--- Start ---
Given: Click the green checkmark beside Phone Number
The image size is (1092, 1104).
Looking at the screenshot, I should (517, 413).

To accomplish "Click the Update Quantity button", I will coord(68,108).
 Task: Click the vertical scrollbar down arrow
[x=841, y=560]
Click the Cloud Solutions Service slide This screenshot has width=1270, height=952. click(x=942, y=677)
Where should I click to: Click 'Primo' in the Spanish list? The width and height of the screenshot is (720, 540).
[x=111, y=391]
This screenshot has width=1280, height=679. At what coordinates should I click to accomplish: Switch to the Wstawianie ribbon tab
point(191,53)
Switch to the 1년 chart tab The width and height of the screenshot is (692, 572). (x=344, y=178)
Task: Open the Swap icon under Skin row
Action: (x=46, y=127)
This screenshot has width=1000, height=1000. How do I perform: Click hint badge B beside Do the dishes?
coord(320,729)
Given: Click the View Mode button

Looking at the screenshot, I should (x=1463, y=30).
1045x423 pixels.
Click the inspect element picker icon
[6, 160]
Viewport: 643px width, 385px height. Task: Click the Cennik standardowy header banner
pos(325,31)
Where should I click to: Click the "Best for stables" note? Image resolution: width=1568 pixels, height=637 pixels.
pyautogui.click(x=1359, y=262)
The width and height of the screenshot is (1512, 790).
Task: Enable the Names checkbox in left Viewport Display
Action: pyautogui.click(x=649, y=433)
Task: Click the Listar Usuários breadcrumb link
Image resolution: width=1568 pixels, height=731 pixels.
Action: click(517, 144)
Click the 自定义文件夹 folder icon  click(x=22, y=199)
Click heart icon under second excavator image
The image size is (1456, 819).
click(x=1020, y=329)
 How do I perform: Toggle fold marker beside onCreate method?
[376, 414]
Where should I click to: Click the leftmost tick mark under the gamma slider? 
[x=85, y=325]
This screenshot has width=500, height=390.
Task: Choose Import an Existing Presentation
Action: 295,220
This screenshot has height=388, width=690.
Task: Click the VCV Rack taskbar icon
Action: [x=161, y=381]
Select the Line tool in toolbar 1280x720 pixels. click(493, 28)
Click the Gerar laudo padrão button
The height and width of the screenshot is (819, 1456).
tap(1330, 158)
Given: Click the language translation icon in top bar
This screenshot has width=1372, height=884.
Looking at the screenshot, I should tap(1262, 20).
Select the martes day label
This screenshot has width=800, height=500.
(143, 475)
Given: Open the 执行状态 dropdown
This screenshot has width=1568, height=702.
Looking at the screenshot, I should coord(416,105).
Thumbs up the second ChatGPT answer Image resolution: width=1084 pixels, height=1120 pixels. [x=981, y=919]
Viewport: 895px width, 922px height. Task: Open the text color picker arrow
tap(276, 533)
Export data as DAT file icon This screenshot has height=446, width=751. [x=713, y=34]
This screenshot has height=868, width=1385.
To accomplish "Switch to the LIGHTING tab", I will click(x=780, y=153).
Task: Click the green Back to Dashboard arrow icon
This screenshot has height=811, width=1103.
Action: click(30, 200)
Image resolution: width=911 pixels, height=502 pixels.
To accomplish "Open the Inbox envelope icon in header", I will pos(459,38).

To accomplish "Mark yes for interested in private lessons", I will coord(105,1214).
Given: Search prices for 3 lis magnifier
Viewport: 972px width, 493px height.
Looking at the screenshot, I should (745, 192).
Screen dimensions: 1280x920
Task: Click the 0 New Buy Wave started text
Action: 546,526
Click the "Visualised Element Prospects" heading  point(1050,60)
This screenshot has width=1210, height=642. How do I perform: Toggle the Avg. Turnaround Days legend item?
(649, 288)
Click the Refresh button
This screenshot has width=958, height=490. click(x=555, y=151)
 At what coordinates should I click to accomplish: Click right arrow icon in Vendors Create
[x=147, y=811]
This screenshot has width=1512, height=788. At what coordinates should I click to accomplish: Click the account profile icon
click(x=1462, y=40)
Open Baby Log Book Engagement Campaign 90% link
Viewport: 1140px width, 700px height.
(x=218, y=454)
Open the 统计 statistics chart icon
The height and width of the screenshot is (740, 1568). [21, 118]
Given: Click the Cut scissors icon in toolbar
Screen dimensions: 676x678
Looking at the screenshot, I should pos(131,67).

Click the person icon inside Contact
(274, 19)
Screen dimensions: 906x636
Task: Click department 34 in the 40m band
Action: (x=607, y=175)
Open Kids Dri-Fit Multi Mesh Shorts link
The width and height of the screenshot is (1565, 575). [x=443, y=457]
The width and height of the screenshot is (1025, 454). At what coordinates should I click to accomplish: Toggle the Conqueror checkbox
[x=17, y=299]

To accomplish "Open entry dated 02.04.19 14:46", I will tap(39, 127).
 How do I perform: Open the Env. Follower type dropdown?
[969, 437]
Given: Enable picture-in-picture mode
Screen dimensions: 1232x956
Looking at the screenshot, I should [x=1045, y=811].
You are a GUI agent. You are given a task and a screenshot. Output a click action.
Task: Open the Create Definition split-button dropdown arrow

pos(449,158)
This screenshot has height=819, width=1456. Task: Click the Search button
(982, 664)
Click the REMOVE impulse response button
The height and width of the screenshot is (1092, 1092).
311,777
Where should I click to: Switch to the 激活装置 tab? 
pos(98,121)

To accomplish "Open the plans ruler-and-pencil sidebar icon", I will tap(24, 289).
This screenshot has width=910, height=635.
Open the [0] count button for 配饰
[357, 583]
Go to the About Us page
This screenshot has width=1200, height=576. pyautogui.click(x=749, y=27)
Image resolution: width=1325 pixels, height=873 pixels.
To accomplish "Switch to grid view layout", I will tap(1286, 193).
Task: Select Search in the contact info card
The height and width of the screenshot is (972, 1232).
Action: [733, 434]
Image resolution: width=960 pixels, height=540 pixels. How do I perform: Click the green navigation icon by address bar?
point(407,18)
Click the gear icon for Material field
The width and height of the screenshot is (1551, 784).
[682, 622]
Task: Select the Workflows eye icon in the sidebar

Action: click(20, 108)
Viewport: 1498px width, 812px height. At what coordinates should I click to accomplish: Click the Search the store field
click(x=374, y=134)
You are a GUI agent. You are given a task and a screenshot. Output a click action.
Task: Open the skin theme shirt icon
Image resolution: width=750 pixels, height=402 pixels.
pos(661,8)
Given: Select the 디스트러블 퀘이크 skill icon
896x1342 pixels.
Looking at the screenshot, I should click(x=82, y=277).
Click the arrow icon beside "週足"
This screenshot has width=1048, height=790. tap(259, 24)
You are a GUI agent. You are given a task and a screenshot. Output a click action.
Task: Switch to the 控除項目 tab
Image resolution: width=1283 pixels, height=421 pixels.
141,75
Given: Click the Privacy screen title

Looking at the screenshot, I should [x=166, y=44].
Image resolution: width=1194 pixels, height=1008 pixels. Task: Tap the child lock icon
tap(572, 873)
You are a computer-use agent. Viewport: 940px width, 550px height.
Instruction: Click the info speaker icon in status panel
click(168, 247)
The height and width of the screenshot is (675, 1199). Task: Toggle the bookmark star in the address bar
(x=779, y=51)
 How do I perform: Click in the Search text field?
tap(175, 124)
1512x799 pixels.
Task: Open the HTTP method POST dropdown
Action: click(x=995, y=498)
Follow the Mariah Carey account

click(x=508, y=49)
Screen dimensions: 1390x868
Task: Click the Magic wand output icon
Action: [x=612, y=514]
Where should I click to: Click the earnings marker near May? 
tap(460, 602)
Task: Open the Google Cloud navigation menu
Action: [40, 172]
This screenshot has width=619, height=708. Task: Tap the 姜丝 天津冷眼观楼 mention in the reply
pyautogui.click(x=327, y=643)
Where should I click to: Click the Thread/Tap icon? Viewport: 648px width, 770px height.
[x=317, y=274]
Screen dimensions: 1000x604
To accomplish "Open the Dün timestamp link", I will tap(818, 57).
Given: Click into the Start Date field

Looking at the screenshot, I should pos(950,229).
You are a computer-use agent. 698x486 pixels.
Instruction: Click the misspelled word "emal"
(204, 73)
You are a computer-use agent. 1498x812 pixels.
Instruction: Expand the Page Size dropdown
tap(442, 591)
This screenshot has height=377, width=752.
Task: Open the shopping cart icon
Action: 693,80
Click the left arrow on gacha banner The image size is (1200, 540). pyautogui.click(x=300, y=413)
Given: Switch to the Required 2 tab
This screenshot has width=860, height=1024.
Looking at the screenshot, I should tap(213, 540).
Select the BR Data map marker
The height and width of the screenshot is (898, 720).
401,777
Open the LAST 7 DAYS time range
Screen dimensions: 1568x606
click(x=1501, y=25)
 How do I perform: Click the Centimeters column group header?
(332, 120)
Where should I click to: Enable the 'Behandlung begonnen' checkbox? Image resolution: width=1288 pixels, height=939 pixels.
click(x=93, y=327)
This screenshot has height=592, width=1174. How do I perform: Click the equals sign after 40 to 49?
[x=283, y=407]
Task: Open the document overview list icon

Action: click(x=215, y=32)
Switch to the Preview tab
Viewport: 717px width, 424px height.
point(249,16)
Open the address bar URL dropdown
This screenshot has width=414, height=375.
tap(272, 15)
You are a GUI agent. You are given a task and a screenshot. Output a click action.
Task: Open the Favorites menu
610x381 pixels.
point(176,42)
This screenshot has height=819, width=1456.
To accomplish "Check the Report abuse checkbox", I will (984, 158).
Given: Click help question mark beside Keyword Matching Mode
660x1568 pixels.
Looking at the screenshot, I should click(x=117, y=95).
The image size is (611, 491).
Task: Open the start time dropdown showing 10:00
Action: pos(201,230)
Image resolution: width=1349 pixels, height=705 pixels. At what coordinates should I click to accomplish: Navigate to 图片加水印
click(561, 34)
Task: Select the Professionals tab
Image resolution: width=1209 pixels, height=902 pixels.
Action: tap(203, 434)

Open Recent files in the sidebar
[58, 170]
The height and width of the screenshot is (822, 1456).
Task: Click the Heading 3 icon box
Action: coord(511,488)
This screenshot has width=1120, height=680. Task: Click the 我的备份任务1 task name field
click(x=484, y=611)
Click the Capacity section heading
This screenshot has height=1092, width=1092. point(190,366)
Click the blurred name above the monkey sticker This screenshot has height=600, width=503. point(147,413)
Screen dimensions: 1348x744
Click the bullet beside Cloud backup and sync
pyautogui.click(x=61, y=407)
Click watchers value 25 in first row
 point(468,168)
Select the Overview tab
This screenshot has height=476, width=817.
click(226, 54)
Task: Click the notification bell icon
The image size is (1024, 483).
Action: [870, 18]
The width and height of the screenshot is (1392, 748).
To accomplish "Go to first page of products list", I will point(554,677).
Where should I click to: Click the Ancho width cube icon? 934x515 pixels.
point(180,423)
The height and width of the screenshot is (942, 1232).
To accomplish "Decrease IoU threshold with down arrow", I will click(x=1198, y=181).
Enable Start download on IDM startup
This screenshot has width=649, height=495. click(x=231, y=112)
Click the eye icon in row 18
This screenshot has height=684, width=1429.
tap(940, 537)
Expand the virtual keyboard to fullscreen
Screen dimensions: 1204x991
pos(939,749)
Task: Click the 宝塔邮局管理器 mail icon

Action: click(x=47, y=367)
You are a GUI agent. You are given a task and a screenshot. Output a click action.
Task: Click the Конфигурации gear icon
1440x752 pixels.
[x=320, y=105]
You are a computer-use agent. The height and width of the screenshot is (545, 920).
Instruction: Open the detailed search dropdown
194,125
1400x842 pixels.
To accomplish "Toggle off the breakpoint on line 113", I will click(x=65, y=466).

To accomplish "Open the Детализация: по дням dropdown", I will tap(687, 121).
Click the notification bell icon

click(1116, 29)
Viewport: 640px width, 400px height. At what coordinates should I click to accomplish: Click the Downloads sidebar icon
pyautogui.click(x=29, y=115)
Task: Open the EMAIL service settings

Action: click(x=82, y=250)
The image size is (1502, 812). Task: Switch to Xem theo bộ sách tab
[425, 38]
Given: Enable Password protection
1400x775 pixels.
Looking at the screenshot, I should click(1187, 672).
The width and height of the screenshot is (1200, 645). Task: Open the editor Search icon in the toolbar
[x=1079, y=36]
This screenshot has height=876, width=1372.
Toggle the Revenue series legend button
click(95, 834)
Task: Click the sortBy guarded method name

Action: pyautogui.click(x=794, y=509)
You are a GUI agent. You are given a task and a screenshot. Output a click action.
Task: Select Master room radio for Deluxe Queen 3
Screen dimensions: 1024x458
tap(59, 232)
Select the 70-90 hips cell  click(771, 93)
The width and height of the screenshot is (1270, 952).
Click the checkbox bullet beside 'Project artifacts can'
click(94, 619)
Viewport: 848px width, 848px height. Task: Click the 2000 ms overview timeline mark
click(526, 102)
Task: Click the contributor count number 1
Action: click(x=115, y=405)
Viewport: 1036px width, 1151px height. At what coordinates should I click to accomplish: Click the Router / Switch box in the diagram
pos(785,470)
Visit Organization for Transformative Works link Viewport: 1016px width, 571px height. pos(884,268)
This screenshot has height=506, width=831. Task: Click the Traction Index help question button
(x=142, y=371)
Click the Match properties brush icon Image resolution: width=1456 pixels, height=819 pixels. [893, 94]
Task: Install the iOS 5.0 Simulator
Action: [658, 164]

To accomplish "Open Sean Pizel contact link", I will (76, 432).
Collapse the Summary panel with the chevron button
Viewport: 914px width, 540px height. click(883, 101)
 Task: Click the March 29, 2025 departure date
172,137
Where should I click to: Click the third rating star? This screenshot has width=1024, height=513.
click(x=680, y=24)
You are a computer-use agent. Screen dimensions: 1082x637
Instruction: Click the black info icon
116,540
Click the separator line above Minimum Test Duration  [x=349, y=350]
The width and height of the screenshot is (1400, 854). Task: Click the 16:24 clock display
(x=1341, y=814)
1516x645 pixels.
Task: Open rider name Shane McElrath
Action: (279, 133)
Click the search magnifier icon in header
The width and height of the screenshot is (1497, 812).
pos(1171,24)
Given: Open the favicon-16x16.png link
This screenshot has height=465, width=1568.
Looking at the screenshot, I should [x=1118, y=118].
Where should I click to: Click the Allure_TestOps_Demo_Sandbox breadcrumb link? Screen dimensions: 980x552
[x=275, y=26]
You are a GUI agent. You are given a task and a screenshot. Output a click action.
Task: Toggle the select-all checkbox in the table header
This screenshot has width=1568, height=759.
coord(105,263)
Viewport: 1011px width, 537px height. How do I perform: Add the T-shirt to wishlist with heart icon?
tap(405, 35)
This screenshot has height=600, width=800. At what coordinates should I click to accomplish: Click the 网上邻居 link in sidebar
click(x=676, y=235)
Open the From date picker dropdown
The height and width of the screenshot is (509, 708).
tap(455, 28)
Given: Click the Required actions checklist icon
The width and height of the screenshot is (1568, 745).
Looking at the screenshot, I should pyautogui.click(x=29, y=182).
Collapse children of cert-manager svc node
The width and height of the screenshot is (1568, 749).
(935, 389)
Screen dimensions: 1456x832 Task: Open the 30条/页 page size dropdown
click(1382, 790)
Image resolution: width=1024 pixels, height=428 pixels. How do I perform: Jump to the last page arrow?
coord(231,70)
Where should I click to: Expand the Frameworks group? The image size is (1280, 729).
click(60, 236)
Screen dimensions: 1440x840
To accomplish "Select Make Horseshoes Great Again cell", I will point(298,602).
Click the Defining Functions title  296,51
--- End ---
Requirements >> Extract every line of the items above that contains the string "bell", copying each line in full.

Exercise output >>
Task: Click the notification bell icon
Click the notification bell icon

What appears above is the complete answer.